Drupal 10 theme based on the ILO Design System. The project is structured in the following way:
- A Drupal base theme providing pre-styled core Drupal elements (such as forms, tabs, and navigation), all adhering to the ILO’s design guidelines.
- A theme companion module
ilo_base_theme_companion
, which exposes all compatible ILO Design System components as Drupal patterns. Check the UI Patterns and the UI Patterns Settings modules for more information.
The theme requires the companion module to be enabled, while one could enable the companion module without enabling the base theme.
Enabling only the companion module is useful for projects that already have the ILO Design System integrated but have not yet adopted patterns, allowing for incremental adoption of the base theme's pattern-based approach.
The recommended way of installing the ILO Base Theme is via Composer.
Before proceeding, please note that theme releases are built by a continuous integration system, and include code coming
from third-party libraries, such as ILO Design System templates and other assets. Simply Running composer require international-labour-organization/ilo_base_theme
will download the raw theme source code, which misses required third-party code.
In order to instruct Composer to download the actual built artifact, you need to require and configure the Composer Artifacts project.
To do so, run:
composer require openeuropa/composer-artifacts
Then add the following section in your project's composer.json
:
"extra": {
"artifacts": {
"international-labour-organization/ilo_base_theme": {
"dist": {
"url": "https://github.com/{name}/releases/download/{pretty-version}/{project-name}-{pretty-version}.zip",
"type": "zip"
}
}
},
}
Once you are done, run:
composer require international-labour-organization/ilo_base_theme
This will download the fully built artifact, as opposed to the raw theme source code.
In order to enable the theme in your project perform the following steps:
- Enable the ILO base theme companion module
- Enable the ILO base theme and set it as default
./vendor/bin/drush en ilo_base_theme_companion
./vendor/bin/drush theme:enable ilo_base_theme
./vendor/bin/drush config-set system.theme default ilo_base_theme
If you already have a theme, and you just want to use the design system components, just enable the companion module, without enabling the theme, like so:
./vendor/bin/drush en ilo_base_theme_companion
The full list of components is available at /admin/appearance/ui/patterns
.
The hero
component generates a breadcrumb trail based on the current route and ensures proper caching for the breadcrumb metadata.

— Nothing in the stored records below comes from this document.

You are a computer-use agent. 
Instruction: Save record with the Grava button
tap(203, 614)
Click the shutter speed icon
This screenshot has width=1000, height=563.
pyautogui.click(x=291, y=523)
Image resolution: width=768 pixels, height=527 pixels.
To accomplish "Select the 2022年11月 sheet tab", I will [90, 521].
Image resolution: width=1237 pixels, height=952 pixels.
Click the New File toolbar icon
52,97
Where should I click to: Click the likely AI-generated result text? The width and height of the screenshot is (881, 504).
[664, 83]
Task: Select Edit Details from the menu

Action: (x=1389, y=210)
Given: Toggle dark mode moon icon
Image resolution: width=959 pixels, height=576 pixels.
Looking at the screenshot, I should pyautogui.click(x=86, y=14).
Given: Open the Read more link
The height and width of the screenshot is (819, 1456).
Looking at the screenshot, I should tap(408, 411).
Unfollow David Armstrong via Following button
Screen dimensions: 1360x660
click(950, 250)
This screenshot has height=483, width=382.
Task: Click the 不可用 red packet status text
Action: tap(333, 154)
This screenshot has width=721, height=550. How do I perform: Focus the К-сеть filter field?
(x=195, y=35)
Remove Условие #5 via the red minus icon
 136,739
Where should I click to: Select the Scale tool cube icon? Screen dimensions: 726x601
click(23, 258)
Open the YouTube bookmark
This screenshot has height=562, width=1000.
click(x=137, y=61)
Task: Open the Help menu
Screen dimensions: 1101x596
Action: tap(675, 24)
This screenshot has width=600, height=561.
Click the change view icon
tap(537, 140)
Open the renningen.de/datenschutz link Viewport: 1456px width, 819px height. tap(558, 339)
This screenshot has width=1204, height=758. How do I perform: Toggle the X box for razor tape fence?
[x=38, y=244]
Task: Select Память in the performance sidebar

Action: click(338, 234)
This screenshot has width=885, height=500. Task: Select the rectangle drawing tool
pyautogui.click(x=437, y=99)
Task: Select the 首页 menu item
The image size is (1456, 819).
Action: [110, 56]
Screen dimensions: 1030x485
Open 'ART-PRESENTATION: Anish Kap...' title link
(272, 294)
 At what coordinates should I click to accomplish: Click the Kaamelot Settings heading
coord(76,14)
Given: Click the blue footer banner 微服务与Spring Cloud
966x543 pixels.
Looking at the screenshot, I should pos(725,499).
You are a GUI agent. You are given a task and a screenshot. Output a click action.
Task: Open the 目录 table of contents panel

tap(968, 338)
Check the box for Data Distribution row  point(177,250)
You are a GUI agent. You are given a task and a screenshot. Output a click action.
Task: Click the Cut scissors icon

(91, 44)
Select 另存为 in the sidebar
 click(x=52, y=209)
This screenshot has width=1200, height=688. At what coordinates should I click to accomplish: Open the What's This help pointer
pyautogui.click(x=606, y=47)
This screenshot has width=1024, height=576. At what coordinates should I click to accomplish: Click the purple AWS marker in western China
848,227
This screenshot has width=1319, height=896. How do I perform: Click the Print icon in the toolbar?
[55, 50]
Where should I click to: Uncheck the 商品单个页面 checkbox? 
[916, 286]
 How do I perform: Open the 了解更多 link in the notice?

The ILO base theme has specific conventions for handling the main menu. When the companion module is enabled, a "More" link is automatically created. This menu link serves to group all links under the header's expandable "More" panel. If the "More" link does not contain any child items, it will not be displayed.
In case of a multilingual site, the navigation
component also includes a multilingual language switcher links.
Displaying render arrays using patterns requires a careful handing of the render array's cache metadata. For example,
if you want to use the card
pattern to render a news content type teaser, you would typically do the following:
{{ pattern('card', {
title: content.title,
link: content.field_link['#url'],
size: 'fluid',
}, 'feature') }}
The problem with the above is that cache tags and contexts (for example from the link at field_link
) are not bubbled up correctly.
In order to solve the issue it is recommended to explicitly bubble up the cache metadata of the render array at hand.
You can do that by using the |cache_metadata
filter exposed by the Twig Tweak module, as shown below:
{{ pattern('card', {
title: content.title,
link: content.field_link['#url'],
size: 'fluid',
}, 'feature') }}
{{ content|cache_metadata }}
Another recommended module to keep in mind, when working with patterns, is the Twig Field Value, which can help with accessing properties and subfields of render arrays and entities when passing them over to patterns.
The ILO Design System includes comprehensive styles for forms to ensure consistency and usability across the platform. However, due to the internal workings of Drupal's Form API, UI Patterns cannot be directly used to style forms.
Instead, the ILO Base Theme adopts a traditional Drupal templating approach to style forms, this involves applying relevant ILO Design System classes directly to Drupal form templates.